Search the entries for lines that contain the word "paste", and report each one found.

Source records =
=== Section Start ===
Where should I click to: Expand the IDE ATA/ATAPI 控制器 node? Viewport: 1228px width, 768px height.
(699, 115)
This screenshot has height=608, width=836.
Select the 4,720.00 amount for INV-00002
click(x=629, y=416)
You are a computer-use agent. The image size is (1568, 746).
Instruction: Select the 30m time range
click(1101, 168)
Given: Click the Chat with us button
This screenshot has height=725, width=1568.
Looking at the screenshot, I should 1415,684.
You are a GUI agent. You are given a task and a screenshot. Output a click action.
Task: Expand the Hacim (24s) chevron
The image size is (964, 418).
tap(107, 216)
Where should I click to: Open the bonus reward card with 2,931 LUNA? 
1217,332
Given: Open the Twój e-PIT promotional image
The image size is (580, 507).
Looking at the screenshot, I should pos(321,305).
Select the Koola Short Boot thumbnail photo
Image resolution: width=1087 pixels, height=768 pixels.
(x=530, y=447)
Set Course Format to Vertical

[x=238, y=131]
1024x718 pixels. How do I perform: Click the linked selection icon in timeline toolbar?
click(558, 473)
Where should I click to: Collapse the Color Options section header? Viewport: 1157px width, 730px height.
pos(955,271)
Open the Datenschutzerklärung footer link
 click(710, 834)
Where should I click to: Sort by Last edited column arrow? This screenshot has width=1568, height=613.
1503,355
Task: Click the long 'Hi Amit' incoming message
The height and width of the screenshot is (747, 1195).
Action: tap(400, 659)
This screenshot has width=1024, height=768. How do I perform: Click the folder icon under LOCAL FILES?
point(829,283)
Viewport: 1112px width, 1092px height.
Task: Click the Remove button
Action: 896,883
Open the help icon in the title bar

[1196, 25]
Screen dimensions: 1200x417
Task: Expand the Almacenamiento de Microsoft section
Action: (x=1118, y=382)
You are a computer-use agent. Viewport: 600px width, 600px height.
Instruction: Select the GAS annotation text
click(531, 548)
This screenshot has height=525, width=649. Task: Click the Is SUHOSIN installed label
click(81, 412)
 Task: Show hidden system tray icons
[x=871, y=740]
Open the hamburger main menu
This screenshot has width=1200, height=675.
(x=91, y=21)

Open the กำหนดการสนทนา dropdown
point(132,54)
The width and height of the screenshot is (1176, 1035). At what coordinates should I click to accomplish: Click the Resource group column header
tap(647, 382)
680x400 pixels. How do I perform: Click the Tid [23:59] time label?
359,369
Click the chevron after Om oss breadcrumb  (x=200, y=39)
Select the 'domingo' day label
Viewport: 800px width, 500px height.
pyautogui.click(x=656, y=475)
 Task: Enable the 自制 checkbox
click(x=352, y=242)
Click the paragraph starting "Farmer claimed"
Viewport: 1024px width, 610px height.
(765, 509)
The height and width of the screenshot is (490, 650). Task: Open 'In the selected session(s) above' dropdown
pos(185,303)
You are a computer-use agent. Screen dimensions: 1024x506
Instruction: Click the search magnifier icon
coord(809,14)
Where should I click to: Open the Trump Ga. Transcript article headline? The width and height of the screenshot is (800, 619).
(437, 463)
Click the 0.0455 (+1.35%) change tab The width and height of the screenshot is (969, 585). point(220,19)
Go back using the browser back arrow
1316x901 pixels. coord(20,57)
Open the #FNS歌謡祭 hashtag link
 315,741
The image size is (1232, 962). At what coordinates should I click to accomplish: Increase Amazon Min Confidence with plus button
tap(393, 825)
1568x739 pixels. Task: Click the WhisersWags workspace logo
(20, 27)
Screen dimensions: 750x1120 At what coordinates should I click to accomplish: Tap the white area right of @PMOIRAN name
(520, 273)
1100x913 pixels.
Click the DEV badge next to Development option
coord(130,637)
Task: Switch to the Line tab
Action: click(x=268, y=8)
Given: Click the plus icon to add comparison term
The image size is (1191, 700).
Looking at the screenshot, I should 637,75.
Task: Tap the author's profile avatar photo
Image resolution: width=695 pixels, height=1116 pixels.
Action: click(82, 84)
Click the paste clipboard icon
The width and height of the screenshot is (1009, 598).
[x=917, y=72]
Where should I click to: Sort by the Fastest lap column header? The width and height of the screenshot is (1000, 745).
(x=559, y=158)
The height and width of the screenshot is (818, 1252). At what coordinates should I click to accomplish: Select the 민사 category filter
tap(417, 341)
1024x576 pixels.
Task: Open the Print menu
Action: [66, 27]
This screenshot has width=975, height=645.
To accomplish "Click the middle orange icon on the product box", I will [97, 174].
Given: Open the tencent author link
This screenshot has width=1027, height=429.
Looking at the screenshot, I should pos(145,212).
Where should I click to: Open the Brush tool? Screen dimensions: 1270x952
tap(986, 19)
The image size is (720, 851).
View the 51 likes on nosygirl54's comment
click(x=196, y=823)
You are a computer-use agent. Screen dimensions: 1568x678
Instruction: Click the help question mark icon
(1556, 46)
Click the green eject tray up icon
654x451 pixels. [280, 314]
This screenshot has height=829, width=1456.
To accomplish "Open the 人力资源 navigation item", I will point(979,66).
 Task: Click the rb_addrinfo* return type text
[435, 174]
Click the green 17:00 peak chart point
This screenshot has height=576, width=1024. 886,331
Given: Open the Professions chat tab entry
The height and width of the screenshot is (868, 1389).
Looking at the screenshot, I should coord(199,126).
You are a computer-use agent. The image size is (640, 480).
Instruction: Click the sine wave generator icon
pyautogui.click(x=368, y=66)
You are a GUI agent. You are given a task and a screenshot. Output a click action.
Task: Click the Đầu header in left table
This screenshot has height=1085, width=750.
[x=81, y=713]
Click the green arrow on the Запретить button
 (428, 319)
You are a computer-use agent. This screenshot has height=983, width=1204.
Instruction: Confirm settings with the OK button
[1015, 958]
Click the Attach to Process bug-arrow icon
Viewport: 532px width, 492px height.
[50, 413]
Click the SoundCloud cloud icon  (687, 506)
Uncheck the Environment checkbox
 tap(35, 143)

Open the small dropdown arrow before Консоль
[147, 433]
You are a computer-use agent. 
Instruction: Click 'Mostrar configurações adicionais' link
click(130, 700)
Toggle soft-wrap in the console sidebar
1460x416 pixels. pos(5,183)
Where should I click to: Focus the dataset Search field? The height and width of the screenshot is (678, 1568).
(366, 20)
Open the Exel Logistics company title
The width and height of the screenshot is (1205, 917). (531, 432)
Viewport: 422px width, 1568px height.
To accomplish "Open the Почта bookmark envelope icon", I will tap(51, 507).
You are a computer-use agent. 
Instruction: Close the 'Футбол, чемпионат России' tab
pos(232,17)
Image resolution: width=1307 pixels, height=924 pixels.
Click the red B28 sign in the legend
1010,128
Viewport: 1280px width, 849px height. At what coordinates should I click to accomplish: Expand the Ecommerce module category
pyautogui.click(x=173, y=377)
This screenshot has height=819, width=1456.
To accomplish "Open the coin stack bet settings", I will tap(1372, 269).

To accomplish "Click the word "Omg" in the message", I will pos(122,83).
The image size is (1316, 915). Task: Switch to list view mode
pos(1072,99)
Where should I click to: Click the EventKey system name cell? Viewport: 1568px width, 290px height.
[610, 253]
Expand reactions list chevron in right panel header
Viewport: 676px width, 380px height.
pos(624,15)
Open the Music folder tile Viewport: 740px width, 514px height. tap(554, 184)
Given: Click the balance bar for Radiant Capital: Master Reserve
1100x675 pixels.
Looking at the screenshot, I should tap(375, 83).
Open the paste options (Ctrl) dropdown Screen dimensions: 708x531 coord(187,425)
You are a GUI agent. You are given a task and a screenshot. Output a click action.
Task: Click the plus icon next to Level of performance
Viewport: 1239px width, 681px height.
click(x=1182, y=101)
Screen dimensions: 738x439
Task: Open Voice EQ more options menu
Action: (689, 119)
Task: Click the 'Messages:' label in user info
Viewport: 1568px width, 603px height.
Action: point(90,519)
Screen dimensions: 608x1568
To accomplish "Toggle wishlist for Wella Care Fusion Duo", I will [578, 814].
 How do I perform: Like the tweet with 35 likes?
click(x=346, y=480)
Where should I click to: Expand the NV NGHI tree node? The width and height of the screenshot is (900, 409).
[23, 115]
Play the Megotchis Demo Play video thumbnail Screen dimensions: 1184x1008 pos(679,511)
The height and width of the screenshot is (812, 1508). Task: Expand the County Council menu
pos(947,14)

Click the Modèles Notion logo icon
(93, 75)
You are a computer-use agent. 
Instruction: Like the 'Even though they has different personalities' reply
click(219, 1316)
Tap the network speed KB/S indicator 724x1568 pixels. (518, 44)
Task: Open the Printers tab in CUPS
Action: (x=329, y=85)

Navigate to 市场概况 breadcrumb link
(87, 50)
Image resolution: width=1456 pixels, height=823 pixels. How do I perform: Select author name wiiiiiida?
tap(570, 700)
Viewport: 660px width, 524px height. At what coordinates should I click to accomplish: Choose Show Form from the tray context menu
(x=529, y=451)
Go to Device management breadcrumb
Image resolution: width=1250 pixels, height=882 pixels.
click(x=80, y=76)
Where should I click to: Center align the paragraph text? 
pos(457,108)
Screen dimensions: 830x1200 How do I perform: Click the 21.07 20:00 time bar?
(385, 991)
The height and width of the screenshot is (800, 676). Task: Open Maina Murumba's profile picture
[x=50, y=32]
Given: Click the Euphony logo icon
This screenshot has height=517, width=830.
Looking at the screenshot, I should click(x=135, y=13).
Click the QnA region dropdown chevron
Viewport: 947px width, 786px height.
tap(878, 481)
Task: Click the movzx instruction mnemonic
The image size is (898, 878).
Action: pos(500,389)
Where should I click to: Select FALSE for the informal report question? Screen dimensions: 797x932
=== Section End ===
Your solution =
Click the paste clipboard icon
Open the paste options (Ctrl) dropdown Screen dimensions: 708x531 coord(187,425)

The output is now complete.